The vast majority of individuals who reach out to me for help with attracting back their avoidant ex are more focused on what their ex is doing, how it affects them and why their ex needs to change rather than what they themselves can do differently.
Study after study has shown that people with mild or acute anxiety tend to look at what is negative and threatening more quickly and for longer than people who are not perceiving a situation through an anxious lens. These biases often reinforce negative thought patterns and distorted reality, and can lead to misguided actions.
This has serious consequences when you are trying to attract back your ex, especially if you are not consciously aware that you are perceiving things differently and reacting to your perception of reality rather than what is actually happening.
While it is normal from time-to-time to experience anxiety when trying to attract back your ex, attachment anxiety makes it more difficult to distinguish between an ex’s words and actions that do not necessarily pose threat to your chances of getting back together, and emotionally-charged reactions and responses that threaten your chances.
If you can’t perceptually tell what is “normal ex behaviour” and what is a threat to getting back together, it makes sense that you feel anxious and worried when things are vague, uncertain or unknown, and even when it is obvious that there’s nothing to worry about.
It also makes sense that you are driven to say and do things to eliminate what you perceive as a threat or decrease the potential bad effects of something you can’t control, only to end up creating more anxiety and worry.
I am a neutral observer in this process, but more importantly, I do not wear anxiety lenses.
This frees me from attaching meaning to everything your ex says or does, and leading your down a rabbit hole of denial or negativity.

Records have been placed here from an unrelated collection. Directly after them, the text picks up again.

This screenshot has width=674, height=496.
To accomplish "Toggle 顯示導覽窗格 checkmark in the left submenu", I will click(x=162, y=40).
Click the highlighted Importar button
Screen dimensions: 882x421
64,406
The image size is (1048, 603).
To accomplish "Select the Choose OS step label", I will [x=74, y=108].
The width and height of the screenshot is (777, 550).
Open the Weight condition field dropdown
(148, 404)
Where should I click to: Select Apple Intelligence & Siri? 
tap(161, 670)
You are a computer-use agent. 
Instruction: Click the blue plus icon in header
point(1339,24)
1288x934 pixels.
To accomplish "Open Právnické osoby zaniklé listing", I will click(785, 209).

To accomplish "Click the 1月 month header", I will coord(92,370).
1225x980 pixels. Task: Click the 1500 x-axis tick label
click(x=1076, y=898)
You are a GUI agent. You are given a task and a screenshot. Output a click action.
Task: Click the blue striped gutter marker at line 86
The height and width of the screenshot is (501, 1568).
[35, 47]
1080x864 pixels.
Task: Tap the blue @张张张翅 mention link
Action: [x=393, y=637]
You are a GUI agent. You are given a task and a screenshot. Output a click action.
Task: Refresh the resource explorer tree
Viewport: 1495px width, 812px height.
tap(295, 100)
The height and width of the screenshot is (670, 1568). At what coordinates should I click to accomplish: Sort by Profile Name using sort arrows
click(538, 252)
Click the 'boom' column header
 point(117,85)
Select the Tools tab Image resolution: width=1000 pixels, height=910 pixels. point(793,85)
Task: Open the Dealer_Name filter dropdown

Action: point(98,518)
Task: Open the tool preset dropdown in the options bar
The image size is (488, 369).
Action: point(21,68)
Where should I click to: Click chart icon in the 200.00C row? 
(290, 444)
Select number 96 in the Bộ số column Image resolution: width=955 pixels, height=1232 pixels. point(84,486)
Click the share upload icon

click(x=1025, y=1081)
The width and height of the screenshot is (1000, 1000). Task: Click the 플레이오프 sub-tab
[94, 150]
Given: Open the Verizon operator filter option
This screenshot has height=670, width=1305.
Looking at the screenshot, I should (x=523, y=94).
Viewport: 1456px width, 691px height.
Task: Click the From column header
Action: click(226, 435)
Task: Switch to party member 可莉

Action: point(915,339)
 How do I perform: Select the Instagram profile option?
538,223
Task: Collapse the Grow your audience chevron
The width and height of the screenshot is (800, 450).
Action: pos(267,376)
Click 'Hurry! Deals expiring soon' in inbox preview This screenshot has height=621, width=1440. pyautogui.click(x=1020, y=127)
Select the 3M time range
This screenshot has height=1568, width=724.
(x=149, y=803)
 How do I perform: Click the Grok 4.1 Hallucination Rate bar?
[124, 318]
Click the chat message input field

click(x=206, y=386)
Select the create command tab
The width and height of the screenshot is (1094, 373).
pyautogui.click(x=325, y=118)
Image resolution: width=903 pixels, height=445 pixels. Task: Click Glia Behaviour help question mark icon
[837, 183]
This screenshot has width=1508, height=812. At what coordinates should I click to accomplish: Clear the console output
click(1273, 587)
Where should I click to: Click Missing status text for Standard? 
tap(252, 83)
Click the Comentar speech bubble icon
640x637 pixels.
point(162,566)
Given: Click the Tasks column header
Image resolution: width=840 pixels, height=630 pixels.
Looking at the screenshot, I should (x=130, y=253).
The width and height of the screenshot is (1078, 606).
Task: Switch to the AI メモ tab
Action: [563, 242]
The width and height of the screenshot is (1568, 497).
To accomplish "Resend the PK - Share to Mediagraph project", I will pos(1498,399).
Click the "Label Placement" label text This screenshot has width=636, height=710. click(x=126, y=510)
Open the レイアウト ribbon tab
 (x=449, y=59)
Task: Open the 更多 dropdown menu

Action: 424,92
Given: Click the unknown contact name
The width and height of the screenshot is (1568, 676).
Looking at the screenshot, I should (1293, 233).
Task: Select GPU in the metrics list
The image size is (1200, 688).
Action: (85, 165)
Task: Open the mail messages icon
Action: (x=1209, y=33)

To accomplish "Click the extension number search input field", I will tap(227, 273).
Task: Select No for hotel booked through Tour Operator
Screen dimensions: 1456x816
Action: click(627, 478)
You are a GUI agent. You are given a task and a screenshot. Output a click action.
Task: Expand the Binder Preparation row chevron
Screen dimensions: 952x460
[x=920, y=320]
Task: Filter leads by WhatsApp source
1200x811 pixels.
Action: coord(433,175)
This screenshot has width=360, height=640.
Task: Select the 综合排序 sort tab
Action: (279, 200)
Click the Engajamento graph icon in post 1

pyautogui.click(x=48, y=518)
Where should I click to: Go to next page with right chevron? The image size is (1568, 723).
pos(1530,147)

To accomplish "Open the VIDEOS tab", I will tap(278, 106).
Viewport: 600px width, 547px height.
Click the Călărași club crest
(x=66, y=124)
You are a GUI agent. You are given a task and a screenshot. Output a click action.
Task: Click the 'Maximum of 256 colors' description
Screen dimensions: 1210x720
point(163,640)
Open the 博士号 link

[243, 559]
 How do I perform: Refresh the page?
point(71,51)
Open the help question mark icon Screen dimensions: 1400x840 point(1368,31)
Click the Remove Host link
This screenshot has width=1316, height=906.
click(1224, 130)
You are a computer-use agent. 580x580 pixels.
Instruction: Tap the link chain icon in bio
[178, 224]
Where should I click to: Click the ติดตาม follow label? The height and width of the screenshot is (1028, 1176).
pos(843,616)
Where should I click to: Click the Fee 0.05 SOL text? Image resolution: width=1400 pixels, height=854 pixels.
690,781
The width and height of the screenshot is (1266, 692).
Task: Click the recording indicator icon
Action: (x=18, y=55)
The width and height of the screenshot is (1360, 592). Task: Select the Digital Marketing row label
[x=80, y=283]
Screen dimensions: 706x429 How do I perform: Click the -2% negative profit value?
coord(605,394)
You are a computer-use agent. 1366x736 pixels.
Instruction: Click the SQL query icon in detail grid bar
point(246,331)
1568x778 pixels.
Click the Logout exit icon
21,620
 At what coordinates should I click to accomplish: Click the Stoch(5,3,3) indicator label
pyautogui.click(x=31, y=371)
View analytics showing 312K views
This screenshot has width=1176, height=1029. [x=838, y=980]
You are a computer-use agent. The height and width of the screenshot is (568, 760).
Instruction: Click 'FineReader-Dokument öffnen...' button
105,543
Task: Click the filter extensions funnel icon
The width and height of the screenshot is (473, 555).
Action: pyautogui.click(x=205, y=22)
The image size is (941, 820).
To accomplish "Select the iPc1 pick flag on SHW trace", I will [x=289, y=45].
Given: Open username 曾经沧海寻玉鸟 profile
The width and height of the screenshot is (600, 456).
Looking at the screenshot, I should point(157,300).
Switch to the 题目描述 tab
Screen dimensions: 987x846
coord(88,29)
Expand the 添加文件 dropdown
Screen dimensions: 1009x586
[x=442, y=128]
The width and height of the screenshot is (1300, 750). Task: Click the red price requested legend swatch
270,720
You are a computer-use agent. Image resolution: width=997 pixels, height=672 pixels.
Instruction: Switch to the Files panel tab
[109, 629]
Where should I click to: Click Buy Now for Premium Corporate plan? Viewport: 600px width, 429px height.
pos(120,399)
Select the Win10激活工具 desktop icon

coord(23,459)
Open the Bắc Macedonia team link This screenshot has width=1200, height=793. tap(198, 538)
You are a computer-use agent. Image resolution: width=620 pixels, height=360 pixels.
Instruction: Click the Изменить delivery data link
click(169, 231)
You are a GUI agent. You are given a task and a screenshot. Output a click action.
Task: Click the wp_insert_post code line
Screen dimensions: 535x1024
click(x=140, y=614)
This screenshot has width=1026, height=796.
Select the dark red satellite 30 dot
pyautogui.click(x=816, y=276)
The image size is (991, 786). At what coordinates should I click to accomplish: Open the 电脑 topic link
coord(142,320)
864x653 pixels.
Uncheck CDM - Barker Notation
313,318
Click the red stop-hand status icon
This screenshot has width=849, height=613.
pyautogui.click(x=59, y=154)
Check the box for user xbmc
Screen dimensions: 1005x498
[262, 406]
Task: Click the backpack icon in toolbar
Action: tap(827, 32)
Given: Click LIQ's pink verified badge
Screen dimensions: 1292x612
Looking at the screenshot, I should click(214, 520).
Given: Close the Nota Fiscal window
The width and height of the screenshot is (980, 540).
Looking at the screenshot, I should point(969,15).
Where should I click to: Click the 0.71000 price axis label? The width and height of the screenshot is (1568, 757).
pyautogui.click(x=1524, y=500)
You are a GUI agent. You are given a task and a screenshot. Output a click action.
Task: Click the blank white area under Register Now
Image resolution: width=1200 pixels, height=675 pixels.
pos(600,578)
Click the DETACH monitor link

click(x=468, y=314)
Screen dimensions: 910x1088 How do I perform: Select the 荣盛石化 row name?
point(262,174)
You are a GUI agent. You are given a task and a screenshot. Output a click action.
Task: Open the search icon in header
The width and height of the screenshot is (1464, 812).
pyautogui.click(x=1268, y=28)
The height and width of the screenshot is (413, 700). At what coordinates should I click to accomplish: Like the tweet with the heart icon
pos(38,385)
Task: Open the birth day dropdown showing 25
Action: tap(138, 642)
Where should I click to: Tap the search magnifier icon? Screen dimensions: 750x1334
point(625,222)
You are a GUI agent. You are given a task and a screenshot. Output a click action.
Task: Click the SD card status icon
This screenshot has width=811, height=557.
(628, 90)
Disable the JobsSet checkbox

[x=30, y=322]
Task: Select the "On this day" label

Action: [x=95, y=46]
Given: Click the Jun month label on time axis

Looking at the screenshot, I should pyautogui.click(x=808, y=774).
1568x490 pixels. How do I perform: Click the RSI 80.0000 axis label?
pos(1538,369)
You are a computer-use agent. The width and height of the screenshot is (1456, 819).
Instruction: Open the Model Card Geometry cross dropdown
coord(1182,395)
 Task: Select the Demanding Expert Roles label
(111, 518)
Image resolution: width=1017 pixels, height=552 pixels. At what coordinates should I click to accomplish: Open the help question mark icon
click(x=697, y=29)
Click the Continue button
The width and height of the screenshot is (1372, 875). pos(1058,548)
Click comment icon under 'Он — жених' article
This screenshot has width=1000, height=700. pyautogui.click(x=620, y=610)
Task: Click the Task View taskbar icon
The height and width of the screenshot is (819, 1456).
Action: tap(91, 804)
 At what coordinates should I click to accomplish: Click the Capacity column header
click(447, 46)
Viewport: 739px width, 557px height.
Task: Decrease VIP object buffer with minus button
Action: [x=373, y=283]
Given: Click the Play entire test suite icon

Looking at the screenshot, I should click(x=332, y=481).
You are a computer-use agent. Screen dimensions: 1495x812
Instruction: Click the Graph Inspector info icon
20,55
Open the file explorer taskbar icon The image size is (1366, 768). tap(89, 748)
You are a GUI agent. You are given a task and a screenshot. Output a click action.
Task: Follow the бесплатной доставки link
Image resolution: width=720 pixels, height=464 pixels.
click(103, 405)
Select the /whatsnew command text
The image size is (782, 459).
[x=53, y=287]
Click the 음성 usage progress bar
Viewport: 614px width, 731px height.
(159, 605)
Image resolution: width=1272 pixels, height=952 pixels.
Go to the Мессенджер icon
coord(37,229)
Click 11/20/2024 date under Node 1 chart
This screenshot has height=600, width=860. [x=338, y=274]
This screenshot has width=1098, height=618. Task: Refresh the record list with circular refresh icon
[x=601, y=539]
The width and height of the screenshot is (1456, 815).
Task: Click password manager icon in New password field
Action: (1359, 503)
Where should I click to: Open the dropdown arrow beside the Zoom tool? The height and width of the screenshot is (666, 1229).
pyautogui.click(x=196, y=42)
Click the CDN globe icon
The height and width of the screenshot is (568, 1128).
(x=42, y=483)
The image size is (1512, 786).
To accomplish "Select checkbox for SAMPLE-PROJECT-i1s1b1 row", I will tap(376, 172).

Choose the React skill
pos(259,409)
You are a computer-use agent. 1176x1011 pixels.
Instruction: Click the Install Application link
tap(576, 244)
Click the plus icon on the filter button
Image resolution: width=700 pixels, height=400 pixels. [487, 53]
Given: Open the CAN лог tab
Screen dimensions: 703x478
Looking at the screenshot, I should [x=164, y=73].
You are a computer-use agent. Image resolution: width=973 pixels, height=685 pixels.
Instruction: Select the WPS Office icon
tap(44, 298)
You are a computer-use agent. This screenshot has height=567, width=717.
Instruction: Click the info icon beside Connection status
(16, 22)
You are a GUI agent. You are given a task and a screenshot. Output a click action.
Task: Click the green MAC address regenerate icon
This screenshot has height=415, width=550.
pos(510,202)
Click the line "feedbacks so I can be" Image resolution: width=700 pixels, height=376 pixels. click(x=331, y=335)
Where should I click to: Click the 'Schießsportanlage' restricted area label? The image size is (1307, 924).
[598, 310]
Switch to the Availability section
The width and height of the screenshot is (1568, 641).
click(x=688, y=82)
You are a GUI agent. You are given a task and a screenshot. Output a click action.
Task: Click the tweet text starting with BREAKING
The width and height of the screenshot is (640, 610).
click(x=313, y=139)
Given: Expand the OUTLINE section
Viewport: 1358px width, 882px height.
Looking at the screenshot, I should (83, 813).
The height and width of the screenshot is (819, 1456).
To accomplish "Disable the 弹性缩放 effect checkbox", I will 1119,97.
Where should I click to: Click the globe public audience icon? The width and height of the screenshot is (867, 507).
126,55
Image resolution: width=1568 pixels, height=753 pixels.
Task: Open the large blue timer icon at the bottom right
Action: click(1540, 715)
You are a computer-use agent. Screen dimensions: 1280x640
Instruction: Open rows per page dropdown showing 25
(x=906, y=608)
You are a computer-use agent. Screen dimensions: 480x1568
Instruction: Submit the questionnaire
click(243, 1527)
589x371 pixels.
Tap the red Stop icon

I am not only able to point out the limiting ways in which you are attaching distorted meaning to what is happening, I also bring your attention to the the hard facts, the present moment and the most immediate actions that increase your chances of attracting back your ex.
More importantly, as a neutral and independent observer, I am not on any “side”. The only side I am on is on the side of love and your relationship.
I do my best to understand your relationship and attachment dynamics and keep you grounded so you are not focusing on all the negative things (about your ex or what’s happening) and as a result not paying attention to the positive things your ex says or does.
I also make sure that you are intentional in your words and actions in a way that actually improves the dynamics of your relationship. And when you’re having a strong emotional reaction to something your ex says or does, I help bring your focus back to the bigger picture and end game.
- Re-open lines of communication
- Write an effective break-up acceptance text (or email)
- Strengthen emotional connection
- Improve your texts/emails for better responses
- Communicate your feelings effectively
- Ask your ex out (face-to-face meetings)
- Rebuild trust
- Show you have changed
- Set the pace and take things slow
- Create momentum… and more.
I try as much as time allows to be the secure base support that is consistently available to you in a meaningful and authentic way through phone sessions and email coaching. My personal belief is that if I can accurately reflect back to you your emotional experience in a way that makes you feel understood and safe to reach out, connect and engage your ex in a positive way, and with the work you are doing on yourself, you will be less anxious and freer to experiment your new behaviours and a securely attached way of relating with your ex.